JAMBI - Guna terwujudnya pengelolaan dana desa yang efektif, efisien dan akuntabel melalui kerjasama yang sinergis antara pemerintah desa dengan Polri, Polda Jambi luncurkan aplikasi Sistem Informasi Kawal Dana Desa (SIKADD).
Ini dibenarkan Dirreskrimsus Polda Jambi Kombes Pol M Edi Faryadi saat dihubungi. Menurutnya, aplikasi tersebut merupakan salah satu unggulan Polda Jambi dalam mendukung kebijakan pemerintah dalam pengawasan penggunaan dana desa.
"Aplikasi ini bukan berarti untuk menakut-nakuti aparat desa dalam penggunaan anggaran desa, tetapi melalui aplikasi ini masyarakat juga perlu tahu tentang penggunaan anggaran dana desa untuk membantu pembangunan di desa mereka tersebut," ujarnya, Selasa (4/2/2020).
Sebagai institusi yang bertanggungjawab menjaga keamanan dan ketertiban masyarakat, kata dia, Polri perlu ikut serta menjaga dan mendukung kebijakan pemerintah, khususnya pelaksanaan pembangunan melalui program dana desa.
"Aplikasi ini terintegrasi dengan data dari kementrian desa, dengan melibatkan Bhabinkamtibmas sebagai monitoring dan pengawasan dana desa.

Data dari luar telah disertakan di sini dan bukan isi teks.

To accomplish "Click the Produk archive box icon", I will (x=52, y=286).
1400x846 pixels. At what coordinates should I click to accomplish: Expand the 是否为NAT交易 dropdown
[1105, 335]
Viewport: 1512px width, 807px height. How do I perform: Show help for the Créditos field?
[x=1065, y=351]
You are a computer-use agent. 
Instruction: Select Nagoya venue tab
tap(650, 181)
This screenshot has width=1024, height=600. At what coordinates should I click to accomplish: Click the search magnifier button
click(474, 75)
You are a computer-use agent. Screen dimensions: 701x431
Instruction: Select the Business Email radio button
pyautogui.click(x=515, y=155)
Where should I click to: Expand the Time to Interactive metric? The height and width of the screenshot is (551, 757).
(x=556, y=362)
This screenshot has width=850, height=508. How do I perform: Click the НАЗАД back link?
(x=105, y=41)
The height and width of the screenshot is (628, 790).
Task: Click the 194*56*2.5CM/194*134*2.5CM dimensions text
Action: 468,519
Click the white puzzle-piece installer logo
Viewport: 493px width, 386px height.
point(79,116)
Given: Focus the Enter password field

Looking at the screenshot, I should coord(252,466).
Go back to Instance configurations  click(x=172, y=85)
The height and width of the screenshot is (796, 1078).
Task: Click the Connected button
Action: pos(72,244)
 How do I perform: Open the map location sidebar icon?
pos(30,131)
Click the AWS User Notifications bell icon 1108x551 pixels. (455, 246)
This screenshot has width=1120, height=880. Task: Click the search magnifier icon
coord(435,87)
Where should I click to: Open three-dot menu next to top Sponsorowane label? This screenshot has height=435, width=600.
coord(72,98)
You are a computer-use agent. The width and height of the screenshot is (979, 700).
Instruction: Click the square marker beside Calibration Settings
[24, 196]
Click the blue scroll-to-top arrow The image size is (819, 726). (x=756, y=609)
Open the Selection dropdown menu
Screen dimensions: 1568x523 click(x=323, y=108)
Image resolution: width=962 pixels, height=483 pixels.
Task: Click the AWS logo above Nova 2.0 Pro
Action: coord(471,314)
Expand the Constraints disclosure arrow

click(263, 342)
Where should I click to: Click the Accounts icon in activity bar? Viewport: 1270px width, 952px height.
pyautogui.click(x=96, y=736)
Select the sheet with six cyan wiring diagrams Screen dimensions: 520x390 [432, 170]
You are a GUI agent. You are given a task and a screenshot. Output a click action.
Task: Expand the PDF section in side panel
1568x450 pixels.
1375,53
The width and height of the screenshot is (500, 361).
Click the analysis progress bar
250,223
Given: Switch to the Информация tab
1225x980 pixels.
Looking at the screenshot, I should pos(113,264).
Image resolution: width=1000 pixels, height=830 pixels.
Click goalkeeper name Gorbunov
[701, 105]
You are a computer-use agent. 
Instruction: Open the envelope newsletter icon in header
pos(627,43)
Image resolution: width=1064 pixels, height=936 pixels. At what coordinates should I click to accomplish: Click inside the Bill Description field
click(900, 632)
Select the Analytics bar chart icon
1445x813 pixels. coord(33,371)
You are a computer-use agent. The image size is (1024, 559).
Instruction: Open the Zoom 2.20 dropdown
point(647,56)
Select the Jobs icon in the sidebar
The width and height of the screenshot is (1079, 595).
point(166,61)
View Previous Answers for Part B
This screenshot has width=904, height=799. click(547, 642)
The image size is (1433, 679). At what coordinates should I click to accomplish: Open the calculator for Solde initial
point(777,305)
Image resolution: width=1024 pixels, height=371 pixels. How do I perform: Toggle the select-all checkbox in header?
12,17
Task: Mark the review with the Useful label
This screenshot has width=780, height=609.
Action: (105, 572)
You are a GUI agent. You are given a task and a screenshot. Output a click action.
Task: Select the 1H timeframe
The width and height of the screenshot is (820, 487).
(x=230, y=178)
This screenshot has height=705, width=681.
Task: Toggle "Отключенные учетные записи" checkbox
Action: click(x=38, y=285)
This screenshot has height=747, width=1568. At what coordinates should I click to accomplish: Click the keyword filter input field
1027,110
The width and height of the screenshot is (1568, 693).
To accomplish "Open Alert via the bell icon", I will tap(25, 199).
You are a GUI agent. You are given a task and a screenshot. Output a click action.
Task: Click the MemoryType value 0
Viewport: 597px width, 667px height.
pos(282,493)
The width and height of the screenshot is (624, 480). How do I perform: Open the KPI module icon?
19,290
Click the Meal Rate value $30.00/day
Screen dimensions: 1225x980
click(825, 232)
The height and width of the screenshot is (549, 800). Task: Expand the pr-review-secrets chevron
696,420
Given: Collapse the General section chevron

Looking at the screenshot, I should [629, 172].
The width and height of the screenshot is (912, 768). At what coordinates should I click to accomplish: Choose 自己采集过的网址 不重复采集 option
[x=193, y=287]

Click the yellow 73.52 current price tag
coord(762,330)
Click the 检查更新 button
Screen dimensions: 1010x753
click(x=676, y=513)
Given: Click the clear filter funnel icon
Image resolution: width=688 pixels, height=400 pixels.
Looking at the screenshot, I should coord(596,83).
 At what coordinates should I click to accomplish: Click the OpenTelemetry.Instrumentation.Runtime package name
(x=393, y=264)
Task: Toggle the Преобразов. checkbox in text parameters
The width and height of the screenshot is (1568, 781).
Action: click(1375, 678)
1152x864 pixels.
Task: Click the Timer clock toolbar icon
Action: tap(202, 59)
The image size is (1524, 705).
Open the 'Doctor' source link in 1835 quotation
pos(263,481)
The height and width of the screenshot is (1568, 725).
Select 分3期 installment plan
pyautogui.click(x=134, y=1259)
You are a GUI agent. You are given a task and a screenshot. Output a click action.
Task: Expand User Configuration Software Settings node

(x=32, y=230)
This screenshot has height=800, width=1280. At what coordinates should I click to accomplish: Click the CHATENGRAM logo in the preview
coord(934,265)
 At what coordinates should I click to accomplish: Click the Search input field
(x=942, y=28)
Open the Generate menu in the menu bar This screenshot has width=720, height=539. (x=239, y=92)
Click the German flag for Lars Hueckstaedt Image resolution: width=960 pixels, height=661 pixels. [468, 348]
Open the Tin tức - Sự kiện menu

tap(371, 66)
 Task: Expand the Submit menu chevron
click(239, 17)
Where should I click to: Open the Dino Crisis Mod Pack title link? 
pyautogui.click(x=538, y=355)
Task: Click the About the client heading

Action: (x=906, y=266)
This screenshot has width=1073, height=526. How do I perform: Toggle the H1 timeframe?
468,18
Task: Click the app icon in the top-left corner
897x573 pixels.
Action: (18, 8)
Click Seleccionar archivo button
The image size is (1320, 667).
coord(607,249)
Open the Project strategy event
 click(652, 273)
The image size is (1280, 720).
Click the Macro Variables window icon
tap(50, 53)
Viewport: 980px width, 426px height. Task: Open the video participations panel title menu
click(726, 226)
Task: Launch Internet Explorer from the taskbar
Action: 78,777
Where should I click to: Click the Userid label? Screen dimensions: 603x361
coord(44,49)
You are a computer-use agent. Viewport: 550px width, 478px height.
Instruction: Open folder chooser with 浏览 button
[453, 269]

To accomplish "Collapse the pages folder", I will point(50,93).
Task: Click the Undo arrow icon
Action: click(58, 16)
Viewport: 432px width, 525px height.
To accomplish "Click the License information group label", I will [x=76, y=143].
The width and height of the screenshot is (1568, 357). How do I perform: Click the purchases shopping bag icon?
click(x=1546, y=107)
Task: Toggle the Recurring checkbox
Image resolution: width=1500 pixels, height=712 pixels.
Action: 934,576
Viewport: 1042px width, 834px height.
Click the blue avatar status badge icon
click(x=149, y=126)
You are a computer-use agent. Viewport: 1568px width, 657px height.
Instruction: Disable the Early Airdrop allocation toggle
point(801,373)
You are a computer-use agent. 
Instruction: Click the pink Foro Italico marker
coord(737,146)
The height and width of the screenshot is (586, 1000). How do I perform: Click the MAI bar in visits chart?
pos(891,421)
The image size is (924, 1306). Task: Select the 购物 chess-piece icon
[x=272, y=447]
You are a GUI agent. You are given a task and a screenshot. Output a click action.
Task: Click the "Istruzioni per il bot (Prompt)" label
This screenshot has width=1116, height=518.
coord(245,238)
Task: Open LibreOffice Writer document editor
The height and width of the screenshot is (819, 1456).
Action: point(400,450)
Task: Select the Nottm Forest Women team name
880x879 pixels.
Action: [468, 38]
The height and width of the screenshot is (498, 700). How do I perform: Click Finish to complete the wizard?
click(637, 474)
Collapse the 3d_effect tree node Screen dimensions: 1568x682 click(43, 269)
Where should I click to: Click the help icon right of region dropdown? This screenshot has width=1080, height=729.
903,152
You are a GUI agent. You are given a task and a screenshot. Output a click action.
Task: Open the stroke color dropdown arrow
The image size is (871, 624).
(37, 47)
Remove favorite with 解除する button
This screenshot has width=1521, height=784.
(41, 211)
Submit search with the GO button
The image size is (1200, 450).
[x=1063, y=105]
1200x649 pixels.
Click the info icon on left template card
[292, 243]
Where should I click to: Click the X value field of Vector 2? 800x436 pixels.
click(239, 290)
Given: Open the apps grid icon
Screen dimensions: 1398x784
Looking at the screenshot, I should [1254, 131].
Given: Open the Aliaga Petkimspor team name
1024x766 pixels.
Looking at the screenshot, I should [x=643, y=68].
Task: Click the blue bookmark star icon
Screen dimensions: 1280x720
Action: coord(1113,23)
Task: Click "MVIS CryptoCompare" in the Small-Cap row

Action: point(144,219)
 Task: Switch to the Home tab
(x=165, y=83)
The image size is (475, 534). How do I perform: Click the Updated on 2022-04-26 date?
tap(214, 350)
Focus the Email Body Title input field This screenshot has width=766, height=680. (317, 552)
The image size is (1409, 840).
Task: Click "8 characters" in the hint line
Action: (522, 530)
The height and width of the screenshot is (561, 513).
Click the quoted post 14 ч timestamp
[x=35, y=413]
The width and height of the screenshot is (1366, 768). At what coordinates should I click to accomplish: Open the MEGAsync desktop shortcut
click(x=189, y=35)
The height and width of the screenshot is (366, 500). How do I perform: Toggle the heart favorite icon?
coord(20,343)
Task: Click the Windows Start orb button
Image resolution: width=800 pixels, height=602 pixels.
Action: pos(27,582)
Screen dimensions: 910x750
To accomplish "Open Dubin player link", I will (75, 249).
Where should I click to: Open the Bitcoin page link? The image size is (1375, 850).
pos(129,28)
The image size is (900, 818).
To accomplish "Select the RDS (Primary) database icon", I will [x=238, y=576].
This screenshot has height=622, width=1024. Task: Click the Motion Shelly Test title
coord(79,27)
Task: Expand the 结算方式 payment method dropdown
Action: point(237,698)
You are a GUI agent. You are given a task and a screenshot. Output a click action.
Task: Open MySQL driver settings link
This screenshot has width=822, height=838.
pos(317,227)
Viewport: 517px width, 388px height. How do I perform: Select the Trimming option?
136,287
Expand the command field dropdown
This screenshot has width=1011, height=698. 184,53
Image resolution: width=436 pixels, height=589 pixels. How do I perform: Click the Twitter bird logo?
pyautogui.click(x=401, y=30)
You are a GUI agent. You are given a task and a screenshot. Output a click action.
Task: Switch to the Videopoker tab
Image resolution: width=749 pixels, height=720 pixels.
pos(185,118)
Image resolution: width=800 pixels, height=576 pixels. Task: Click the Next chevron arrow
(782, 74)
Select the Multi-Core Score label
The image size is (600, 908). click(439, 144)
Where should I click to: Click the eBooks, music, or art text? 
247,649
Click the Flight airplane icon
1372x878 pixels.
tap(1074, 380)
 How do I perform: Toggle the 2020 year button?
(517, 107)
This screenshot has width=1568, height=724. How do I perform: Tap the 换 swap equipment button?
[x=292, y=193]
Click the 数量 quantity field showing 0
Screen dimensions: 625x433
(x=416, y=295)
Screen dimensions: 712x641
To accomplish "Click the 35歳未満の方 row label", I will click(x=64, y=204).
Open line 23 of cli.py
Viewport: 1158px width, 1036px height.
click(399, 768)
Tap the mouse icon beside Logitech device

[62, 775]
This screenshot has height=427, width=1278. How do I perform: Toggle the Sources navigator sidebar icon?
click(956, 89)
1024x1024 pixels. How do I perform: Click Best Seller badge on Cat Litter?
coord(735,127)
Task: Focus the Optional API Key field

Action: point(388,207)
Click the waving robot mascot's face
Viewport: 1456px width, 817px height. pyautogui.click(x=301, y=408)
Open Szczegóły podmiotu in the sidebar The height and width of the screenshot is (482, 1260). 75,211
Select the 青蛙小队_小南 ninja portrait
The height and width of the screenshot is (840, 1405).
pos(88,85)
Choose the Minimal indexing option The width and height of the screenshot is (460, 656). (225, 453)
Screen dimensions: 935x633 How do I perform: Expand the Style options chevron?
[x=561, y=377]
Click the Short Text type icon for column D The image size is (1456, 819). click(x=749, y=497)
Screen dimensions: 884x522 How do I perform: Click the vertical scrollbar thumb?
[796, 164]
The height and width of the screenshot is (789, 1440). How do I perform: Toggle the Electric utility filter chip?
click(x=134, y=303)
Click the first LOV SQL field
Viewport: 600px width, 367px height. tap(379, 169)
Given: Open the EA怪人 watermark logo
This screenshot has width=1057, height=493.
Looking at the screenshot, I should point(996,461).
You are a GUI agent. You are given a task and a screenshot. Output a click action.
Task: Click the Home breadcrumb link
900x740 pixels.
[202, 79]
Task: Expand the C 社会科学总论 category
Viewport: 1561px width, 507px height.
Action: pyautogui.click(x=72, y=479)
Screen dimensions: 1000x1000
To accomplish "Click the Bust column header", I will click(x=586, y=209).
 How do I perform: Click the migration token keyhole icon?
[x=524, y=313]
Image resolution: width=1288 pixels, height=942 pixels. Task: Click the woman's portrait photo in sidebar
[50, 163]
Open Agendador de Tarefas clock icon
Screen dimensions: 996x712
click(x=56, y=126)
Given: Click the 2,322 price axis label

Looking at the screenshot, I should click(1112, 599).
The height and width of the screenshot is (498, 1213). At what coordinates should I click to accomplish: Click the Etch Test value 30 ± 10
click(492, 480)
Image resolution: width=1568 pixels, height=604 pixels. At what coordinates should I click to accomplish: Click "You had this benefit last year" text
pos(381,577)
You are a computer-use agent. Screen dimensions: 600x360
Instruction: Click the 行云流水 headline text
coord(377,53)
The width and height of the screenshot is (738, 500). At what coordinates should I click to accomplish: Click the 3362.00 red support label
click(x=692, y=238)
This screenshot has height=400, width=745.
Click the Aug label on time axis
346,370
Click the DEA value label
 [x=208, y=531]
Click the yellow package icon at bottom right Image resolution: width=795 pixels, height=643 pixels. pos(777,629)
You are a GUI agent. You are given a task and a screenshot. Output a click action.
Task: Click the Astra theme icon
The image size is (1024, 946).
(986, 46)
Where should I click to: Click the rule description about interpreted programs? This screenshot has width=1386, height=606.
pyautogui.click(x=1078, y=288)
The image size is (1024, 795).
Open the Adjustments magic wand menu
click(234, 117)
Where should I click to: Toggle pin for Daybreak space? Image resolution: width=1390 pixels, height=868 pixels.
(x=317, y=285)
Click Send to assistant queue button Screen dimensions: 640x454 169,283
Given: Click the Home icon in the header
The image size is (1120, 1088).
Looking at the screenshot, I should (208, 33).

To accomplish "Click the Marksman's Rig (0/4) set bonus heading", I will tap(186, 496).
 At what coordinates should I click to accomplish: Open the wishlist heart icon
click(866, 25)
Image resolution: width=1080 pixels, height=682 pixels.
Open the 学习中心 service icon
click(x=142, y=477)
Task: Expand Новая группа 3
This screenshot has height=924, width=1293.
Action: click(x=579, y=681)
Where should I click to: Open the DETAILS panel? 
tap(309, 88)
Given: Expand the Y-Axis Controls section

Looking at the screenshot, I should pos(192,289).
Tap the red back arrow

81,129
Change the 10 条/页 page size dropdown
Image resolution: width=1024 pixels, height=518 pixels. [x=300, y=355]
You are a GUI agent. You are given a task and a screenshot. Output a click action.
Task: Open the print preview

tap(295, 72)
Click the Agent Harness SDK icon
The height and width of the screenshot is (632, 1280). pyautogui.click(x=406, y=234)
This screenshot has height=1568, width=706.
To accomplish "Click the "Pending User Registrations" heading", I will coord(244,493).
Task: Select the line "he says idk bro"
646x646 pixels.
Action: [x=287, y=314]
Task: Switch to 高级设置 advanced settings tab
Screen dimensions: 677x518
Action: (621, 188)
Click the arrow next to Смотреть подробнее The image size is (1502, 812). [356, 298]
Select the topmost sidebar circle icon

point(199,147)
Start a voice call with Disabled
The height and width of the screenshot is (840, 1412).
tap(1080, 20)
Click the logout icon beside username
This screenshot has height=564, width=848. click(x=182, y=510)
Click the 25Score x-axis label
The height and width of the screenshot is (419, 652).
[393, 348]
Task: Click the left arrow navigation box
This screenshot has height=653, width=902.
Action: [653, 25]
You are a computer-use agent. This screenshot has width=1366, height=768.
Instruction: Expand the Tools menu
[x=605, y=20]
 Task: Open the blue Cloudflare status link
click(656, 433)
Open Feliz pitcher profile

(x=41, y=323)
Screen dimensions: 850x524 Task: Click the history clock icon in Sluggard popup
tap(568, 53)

Masyarakat memiliki peran untuk memberikan informasi tentang penggunaan dana desa melalui aplikasi SIKADD," ujar Edi.
Keunggulan dari aplikasi ini adalah, katanya, bhabinkamtibnas memiliki data dana desa, bersumber dari APBN yang terdapat di dalam aplikasi SIKAAD dan terintegrasi dengan data dari kementerian desa.
Nantinya, Bhabinkamtibnas melaporkan kegiatan penyerapan anggaran dan realisasi dana desa di lapangan dengan cara bekerjasama dengan aparatur Desa binaan, yaitu kepala Desa, dalam membantu pelaksanaan penguatan, pengawasan dan pengelolaan dana desa.
"Ini dibuat guna terwujudnya pengelolaan dana desa yang efektif, efisien dan akuntabel melalui kerjasama yang sinergis antara pemerintah desa dengan polri," tuturnya.